[Extracted records]

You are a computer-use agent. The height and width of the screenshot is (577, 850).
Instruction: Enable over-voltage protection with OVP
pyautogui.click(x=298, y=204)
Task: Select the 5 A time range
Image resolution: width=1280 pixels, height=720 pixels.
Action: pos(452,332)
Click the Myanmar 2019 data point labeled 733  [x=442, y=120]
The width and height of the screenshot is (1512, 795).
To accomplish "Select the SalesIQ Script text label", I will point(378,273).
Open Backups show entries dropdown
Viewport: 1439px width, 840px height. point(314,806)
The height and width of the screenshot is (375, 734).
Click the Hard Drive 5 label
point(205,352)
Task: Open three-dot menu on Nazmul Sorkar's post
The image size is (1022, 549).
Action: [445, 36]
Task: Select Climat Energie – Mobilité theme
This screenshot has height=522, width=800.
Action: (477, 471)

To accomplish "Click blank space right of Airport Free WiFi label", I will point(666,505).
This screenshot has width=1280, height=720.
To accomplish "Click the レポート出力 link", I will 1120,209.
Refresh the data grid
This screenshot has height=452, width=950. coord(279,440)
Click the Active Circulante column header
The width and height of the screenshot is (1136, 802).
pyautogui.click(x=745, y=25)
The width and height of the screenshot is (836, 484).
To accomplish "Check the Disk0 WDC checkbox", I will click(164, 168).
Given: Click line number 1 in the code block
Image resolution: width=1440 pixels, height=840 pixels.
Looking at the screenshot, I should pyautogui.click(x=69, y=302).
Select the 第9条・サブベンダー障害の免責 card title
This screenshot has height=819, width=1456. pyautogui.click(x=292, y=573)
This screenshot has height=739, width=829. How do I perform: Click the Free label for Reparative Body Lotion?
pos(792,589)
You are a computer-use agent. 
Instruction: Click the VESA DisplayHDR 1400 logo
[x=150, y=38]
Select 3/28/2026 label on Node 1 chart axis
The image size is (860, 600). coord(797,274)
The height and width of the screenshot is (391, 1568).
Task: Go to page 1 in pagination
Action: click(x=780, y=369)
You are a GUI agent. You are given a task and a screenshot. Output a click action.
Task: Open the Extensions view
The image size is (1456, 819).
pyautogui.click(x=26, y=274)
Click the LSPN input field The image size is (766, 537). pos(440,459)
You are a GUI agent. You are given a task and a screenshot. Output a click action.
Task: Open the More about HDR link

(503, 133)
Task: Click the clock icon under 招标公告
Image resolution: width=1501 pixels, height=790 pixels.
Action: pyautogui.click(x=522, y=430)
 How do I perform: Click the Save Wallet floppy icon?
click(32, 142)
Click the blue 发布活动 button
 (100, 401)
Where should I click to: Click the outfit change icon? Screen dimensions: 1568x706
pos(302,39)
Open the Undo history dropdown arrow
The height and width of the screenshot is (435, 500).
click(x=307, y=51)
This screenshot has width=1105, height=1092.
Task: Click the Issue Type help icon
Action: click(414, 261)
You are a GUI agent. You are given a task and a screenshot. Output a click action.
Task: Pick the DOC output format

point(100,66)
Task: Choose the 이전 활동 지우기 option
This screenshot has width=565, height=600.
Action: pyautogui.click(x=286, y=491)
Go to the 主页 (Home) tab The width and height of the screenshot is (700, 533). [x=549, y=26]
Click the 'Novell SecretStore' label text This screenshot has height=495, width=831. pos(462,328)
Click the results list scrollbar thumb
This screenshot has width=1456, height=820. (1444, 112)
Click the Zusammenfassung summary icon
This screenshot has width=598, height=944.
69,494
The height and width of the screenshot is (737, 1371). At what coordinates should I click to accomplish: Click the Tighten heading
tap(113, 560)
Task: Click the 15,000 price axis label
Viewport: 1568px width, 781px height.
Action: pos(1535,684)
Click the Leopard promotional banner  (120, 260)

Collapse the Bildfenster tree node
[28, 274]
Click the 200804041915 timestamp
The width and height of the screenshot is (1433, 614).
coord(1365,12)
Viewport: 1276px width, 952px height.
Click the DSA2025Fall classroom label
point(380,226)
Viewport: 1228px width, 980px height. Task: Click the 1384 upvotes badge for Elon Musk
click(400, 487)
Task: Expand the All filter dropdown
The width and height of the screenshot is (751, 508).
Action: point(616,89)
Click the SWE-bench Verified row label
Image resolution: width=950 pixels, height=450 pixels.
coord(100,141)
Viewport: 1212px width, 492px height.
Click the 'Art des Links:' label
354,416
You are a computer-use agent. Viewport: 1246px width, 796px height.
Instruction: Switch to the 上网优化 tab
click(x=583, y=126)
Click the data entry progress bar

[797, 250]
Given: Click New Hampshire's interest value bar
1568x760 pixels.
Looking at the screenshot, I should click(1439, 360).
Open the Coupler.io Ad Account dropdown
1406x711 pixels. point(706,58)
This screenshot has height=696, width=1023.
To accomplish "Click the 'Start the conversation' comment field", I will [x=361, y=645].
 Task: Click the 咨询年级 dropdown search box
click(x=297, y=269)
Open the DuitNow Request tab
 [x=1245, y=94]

Brief:
Reproduce the records above, substituting "Command" for every occurrence of "Instruction" and leaving all other text unchanged.

Solution for this exercise:
You are a computer-use agent. The height and width of the screenshot is (577, 850).
Command: Enable over-voltage protection with OVP
pyautogui.click(x=298, y=204)
Task: Select the 5 A time range
Image resolution: width=1280 pixels, height=720 pixels.
Action: pos(452,332)
Click the Myanmar 2019 data point labeled 733  [x=442, y=120]
The width and height of the screenshot is (1512, 795).
To accomplish "Select the SalesIQ Script text label", I will point(378,273).
Open Backups show entries dropdown
Viewport: 1439px width, 840px height. point(314,806)
The height and width of the screenshot is (375, 734).
Click the Hard Drive 5 label
point(205,352)
Task: Open three-dot menu on Nazmul Sorkar's post
The image size is (1022, 549).
Action: [445, 36]
Task: Select Climat Energie – Mobilité theme
This screenshot has height=522, width=800.
Action: (477, 471)

To accomplish "Click blank space right of Airport Free WiFi label", I will point(666,505).
This screenshot has width=1280, height=720.
To accomplish "Click the レポート出力 link", I will 1120,209.
Refresh the data grid
This screenshot has height=452, width=950. coord(279,440)
Click the Active Circulante column header
The width and height of the screenshot is (1136, 802).
pyautogui.click(x=745, y=25)
The width and height of the screenshot is (836, 484).
To accomplish "Check the Disk0 WDC checkbox", I will click(164, 168).
Given: Click line number 1 in the code block
Image resolution: width=1440 pixels, height=840 pixels.
Looking at the screenshot, I should pyautogui.click(x=69, y=302).
Select the 第9条・サブベンダー障害の免責 card title
This screenshot has height=819, width=1456. pyautogui.click(x=292, y=573)
This screenshot has height=739, width=829. How do I perform: Click the Free label for Reparative Body Lotion?
pos(792,589)
You are a computer-use agent. 
Command: Click the VESA DisplayHDR 1400 logo
[x=150, y=38]
Select 3/28/2026 label on Node 1 chart axis
The image size is (860, 600). coord(797,274)
The height and width of the screenshot is (391, 1568).
Task: Go to page 1 in pagination
Action: click(x=780, y=369)
You are a GUI agent. You are given a task and a screenshot. Output a click action.
Task: Open the Extensions view
The image size is (1456, 819).
pyautogui.click(x=26, y=274)
Click the LSPN input field The image size is (766, 537). pos(440,459)
You are a GUI agent. You are given a task and a screenshot. Output a click action.
Task: Open the More about HDR link

(503, 133)
Task: Click the clock icon under 招标公告
Image resolution: width=1501 pixels, height=790 pixels.
Action: pyautogui.click(x=522, y=430)
 How do I perform: Click the Save Wallet floppy icon?
click(32, 142)
Click the blue 发布活动 button
 (100, 401)
Where should I click to: Click the outfit change icon? Screen dimensions: 1568x706
pos(302,39)
Open the Undo history dropdown arrow
The height and width of the screenshot is (435, 500).
click(x=307, y=51)
This screenshot has width=1105, height=1092.
Task: Click the Issue Type help icon
Action: click(414, 261)
You are a GUI agent. You are given a task and a screenshot. Output a click action.
Task: Pick the DOC output format

point(100,66)
Task: Choose the 이전 활동 지우기 option
This screenshot has width=565, height=600.
Action: pyautogui.click(x=286, y=491)
Go to the 主页 (Home) tab The width and height of the screenshot is (700, 533). [x=549, y=26]
Click the 'Novell SecretStore' label text This screenshot has height=495, width=831. pos(462,328)
Click the results list scrollbar thumb
This screenshot has width=1456, height=820. (1444, 112)
Click the Zusammenfassung summary icon
This screenshot has width=598, height=944.
69,494
The height and width of the screenshot is (737, 1371). At what coordinates should I click to accomplish: Click the Tighten heading
tap(113, 560)
Task: Click the 15,000 price axis label
Viewport: 1568px width, 781px height.
Action: pos(1535,684)
Click the Leopard promotional banner  (120, 260)

Collapse the Bildfenster tree node
[28, 274]
Click the 200804041915 timestamp
The width and height of the screenshot is (1433, 614).
coord(1365,12)
Viewport: 1276px width, 952px height.
Click the DSA2025Fall classroom label
point(380,226)
Viewport: 1228px width, 980px height. Task: Click the 1384 upvotes badge for Elon Musk
click(400, 487)
Task: Expand the All filter dropdown
The width and height of the screenshot is (751, 508).
Action: point(616,89)
Click the SWE-bench Verified row label
Image resolution: width=950 pixels, height=450 pixels.
coord(100,141)
Viewport: 1212px width, 492px height.
Click the 'Art des Links:' label
354,416
You are a computer-use agent. Viewport: 1246px width, 796px height.
Command: Switch to the 上网优化 tab
click(x=583, y=126)
Click the data entry progress bar

[797, 250]
Given: Click New Hampshire's interest value bar
1568x760 pixels.
Looking at the screenshot, I should click(1439, 360).
Open the Coupler.io Ad Account dropdown
1406x711 pixels. point(706,58)
This screenshot has height=696, width=1023.
To accomplish "Click the 'Start the conversation' comment field", I will [x=361, y=645].
 Task: Click the 咨询年级 dropdown search box
click(x=297, y=269)
Open the DuitNow Request tab
 [x=1245, y=94]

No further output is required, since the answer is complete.